Answer

**step1** Understanding the problem

The problem asks us to find the value of the unknown number, represented by 'x', in the given equation: $$8 \times (3 \times x + 6) = 168$$. This equation means that 8 groups of a certain quantity (which is $$3 \times x + 6$$) result in a total of 168.

**step2** Finding the value of the quantity inside the parenthesis

We know that if 8 groups of something equal 168, then to find what that "something" is (the value inside the parenthesis), we need to divide the total, 168, by 8.
We can think of this as: "What number, when multiplied by 8, gives 168?"
$$168 \div 8 = 21$$
So, the quantity inside the parenthesis, which is $$3 \times x + 6$$, must be 21.

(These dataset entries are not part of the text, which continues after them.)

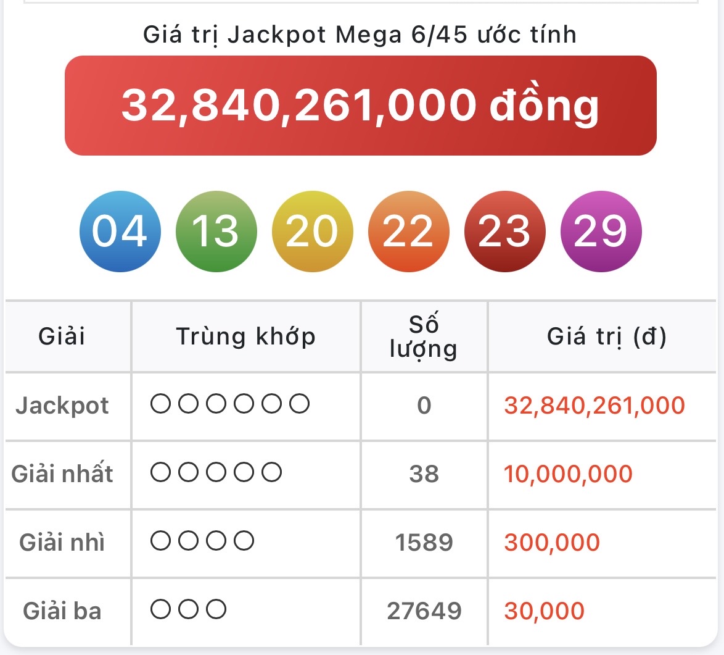The image size is (724, 655).
Task: Click the Giải ba winner count 27649
Action: (424, 611)
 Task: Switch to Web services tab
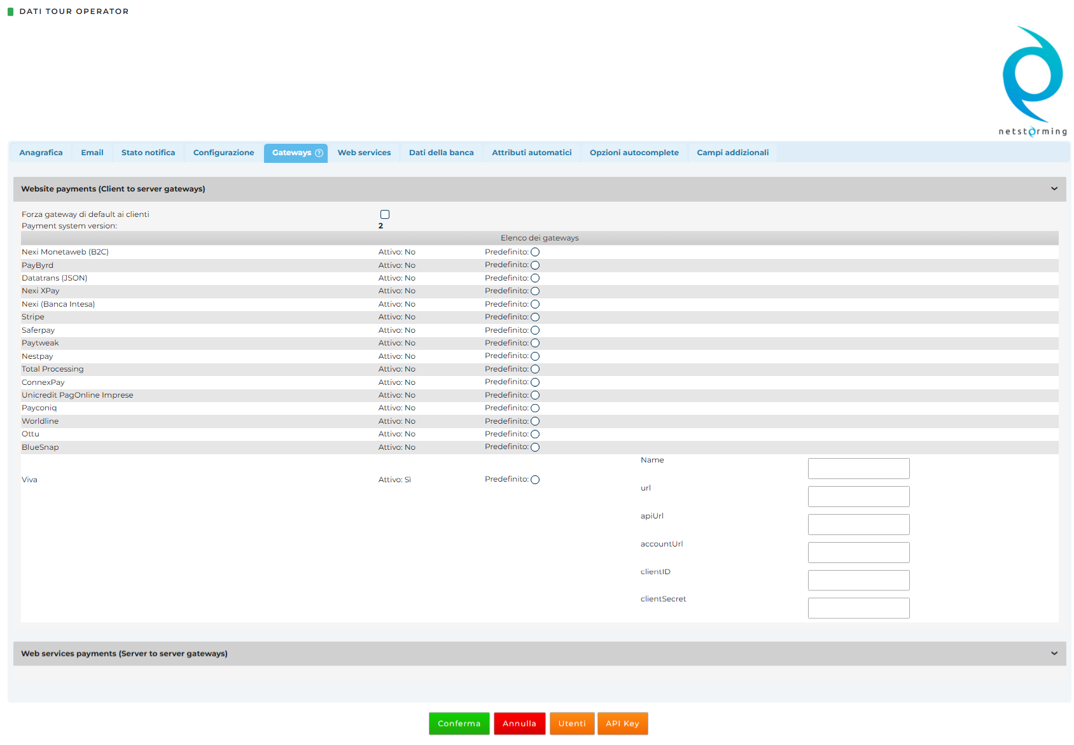click(x=364, y=153)
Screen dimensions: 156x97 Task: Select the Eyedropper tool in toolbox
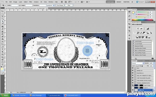click(3, 24)
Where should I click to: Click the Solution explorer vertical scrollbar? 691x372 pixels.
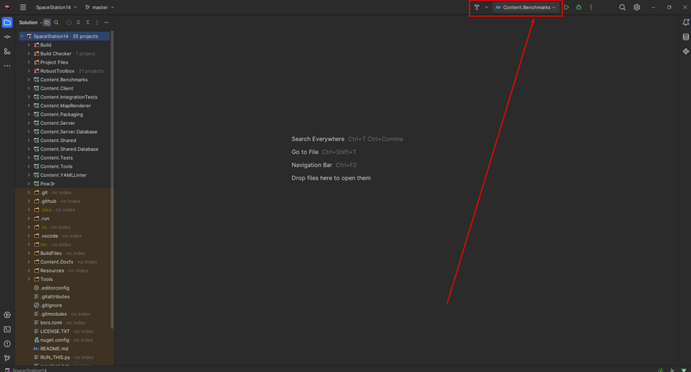[x=112, y=177]
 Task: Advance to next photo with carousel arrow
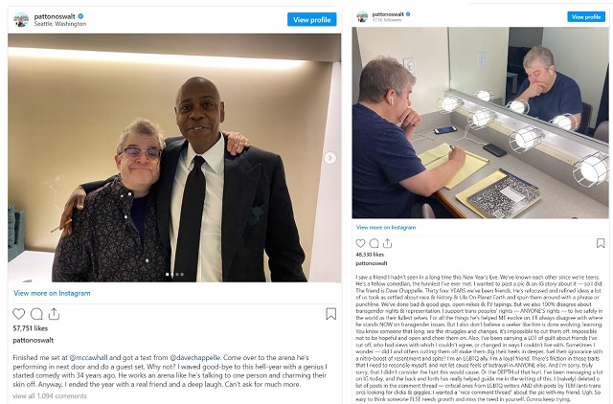click(x=329, y=158)
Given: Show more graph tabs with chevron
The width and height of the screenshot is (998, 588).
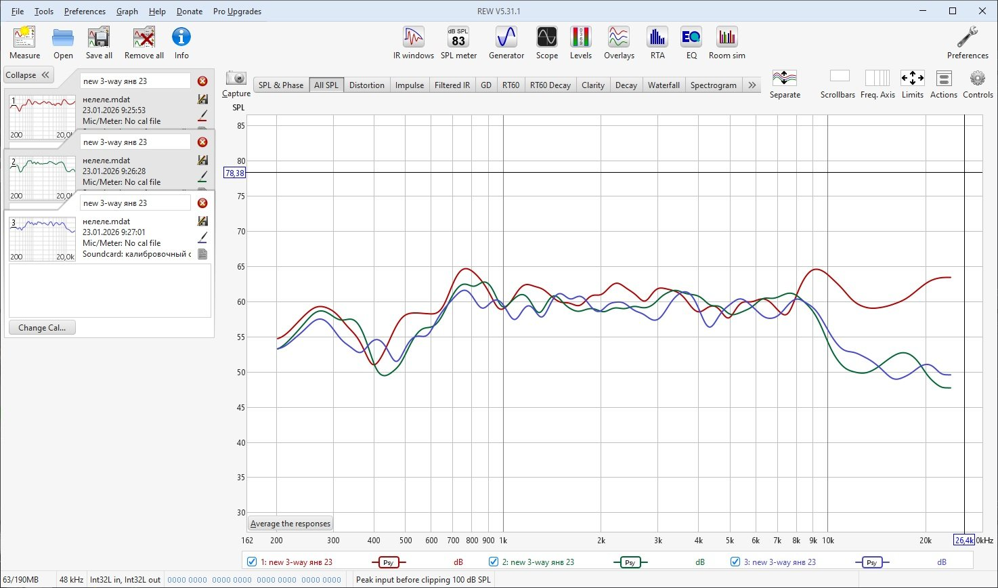Looking at the screenshot, I should [x=752, y=85].
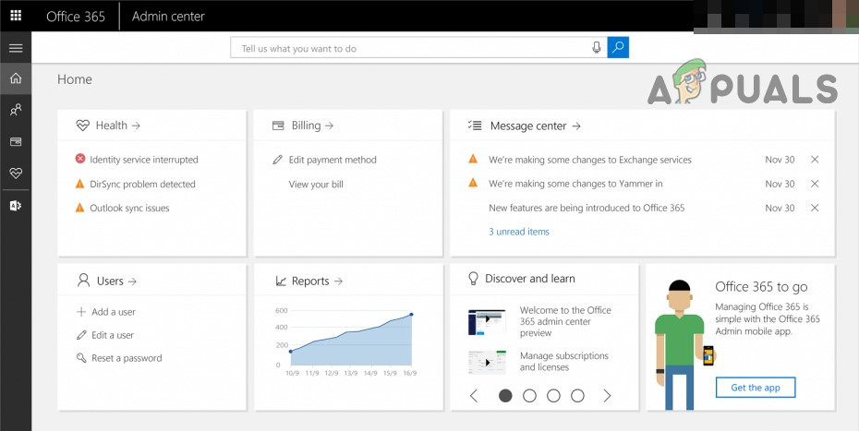The height and width of the screenshot is (431, 859).
Task: Go to previous Discover and learn slide
Action: click(474, 396)
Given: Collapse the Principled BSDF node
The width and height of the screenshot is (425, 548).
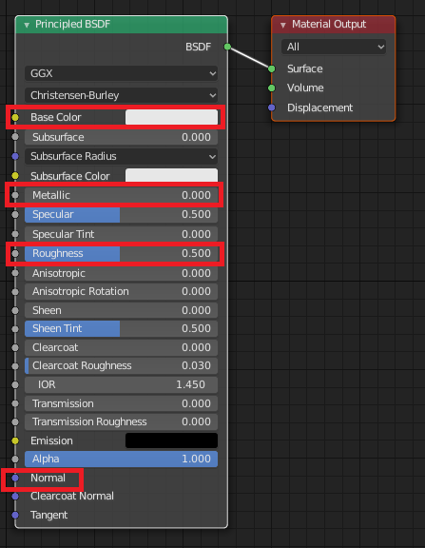Looking at the screenshot, I should pos(27,25).
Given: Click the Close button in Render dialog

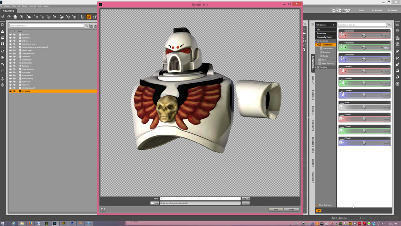Looking at the screenshot, I should tap(292, 209).
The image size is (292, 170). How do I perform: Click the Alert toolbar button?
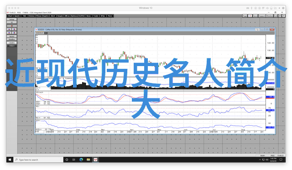point(53,16)
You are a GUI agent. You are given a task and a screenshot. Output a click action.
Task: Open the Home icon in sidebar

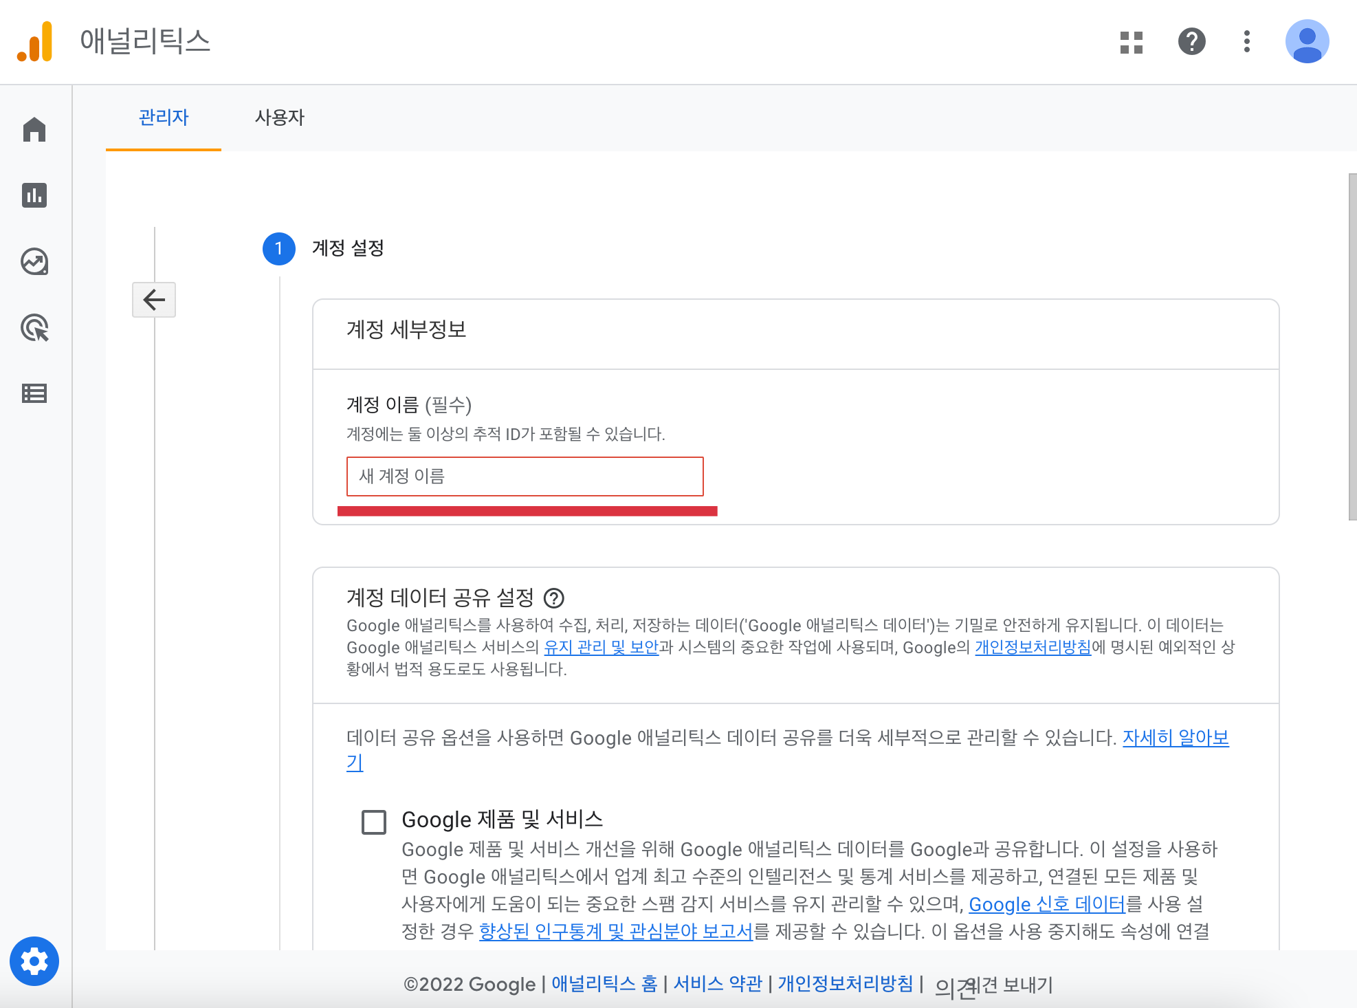[x=34, y=129]
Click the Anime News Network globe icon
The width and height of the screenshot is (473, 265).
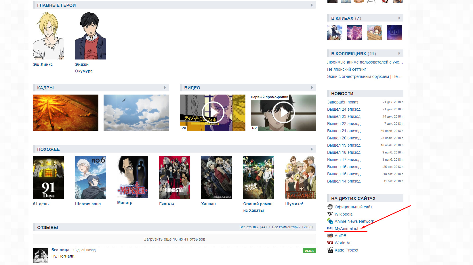(x=330, y=221)
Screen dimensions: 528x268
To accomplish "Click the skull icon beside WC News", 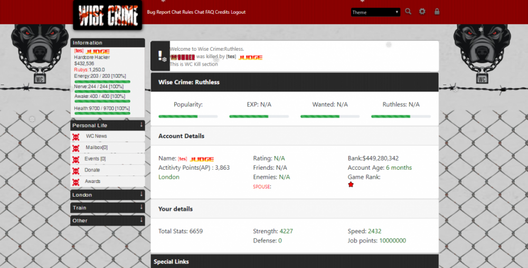I will (x=76, y=136).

**step3** Finding the value of $$3 \times x$$

Now we know that $$3 \times x + 6 = 21$$. This means that when 6 is added to $$3 \times x$$, the result is 21. To find the value of $$3 \times x$$, we need to subtract 6 from 21.
We can think of this as: "What number, when 6 is added to it, gives 21?"
$$21 - 6 = 15$$
So, $$3 \times x$$ must be 15.

**step4** Finding the value of x

Finally, we know that $$3 \times x = 15$$. This means 3 groups of 'x' equal 15. To find the value of 'x' (one group), we need to divide 15 by 3.
We can think of this as: "What number, when multiplied by 3, gives 15?"
$$15 \div 3 = 5$$
Therefore, the value of x is 5.

**step5** Verifying the solution

To check our answer, we can substitute $$x = 5$$ back into the original equation:
$$8 \times (3 \times 5 + 6)$$
First, we solve the operation inside the parenthesis:
Multiply 3 by 5:
$$3 \times 5 = 15$$
Then, add 6 to the result:
$$15 + 6 = 21$$
Now, multiply the result by 8:
$$8 \times 21 = 168$$
Since our calculation results in 168, which matches the right side of the original equation, our solution is correct. The value of x is 5, which corresponds to option B.